Required actions:
**A.** In the console chart drawing answer below, why is the y-coordinate multiplied by 2?
**B.** Decide whether each statement agrees with the console chart drawing answer below. Give yes or no for each, with the text's deciding words quoted exactly.
(i) The original IsHit method always returns true when hy equals actualheight or actualheight + 1.
(ii) The suggested fix checks only the x-coordinate.
(iii) The updated IsHit method is declared as a Func<int, int, bool>.
**C.** Proceed with the console chart drawing answer below, picking up after its final sentence.

Console chart drawing

The issue with your IsHit method is that it always returns true if the y-coordinate (hy) is equal to the actualheight or actualheight + 1. This is because the y-coordinate will always be less than or equal to the maximum value in your dictionary, so the condition dct.Value / dict.Max(x => x.Value) == hy / dict.Max(x => x.Value) will always be true if hy is equal to actualheight or actualheight + 1.

To fix this, you need to change the condition to check if the y-coordinate is within a certain range instead of checking if it is equal to the actualheight or actualheight + 1. You can do this by checking if the y-coordinate is greater than or equal to the actualheight and less than or equal to the actualheight + 1.

Here's the updated IsHit method:

Func<int, int, bool> IsHit = (hx, hy) => dict.Any(dct => dct.Key / dict.Max(x => x.Key) == hx / dict.Max(x => x.Key) && hy >= dct.Value / dict.Max(x => x.Value) * 2 && hy <= (dct.Value / dict.Max(x => x.Value) * 2) + 1);

This will check if the x-coordinate (hx) and y-coordinate (hy) are within the range of the corresponding x and y values in the dictionary. The y-coordinate is multiplied by 2 because you're using twice the number of rows in the console to represent the y-values.

With this change, your code should correctly draw the chart in the console.

Data lines:
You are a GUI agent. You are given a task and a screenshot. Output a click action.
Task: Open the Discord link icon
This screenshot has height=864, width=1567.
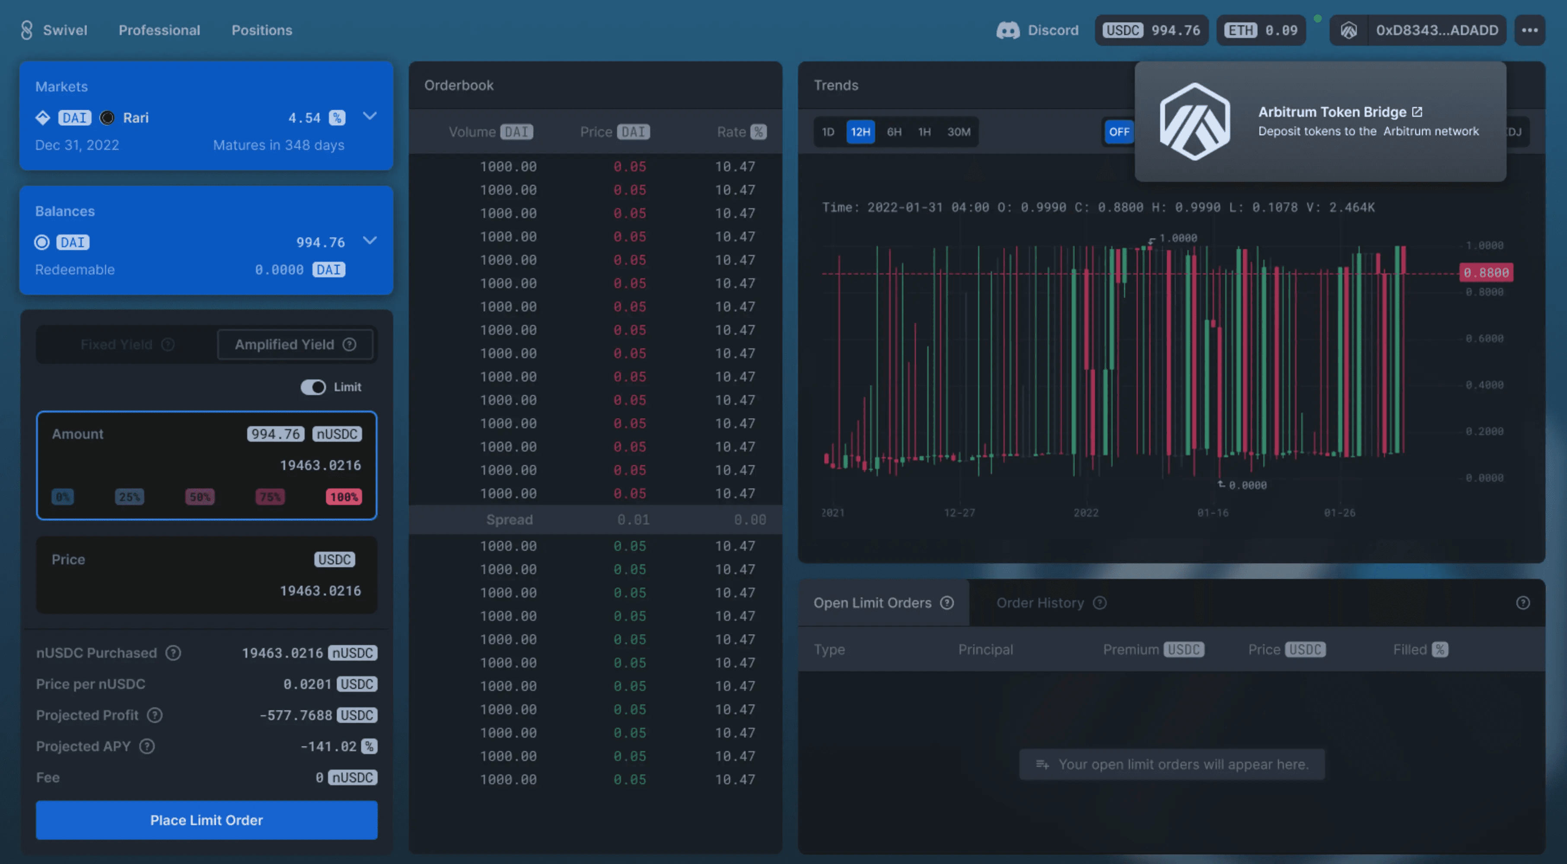[1007, 30]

Outputs:
**A.** It is multiplied by 2 because twice the number of rows in the console is used to represent the y-values.

**B.**
(i) Yes: "it always returns true if the y-coordinate (hy) is equal to the actualheight or actualheight + 1"
(ii) No: "This will check if the x-coordinate (hx) and y-coordinate (hy) are within the range of the corresponding x and y values in the dictionary."
(iii) Yes: "Func<int, int, bool> IsHit"

**C.**
Code below should give you some idea. First need to introduce a Point, because working with Dictionary and it's Key and Value properties instead of normal names like X and Y is a nightmare. Also, in dictionary you cannot store multiple points with the same X coordinate, which makes little sense.

public struct Point {
    public Point(int x, int y) {
       this.X = x;
        this.Y = y;
    }

    public int X { get; }
    public int Y { get; }
}

Then a bit modified DrawChart:

public static void DrawChart(List<Point> dict)
    {
        int consoleWidth = 78;
        int consoleHeight = 20;
        int actualConsoleHeight = consoleHeight * 2;
        var minX = dict.Min(c => c.X);
        var minY = dict.Min(c => c.Y);            
        var maxX = dict.Max(c => c.X);
        var maxY = dict.Max(c => c.Y);

        Console.WriteLine(maxX);
        // normalize points to new coordinates
        var normalized = dict.
            Select(c => new Point(c.X - minX, c.Y - minY)).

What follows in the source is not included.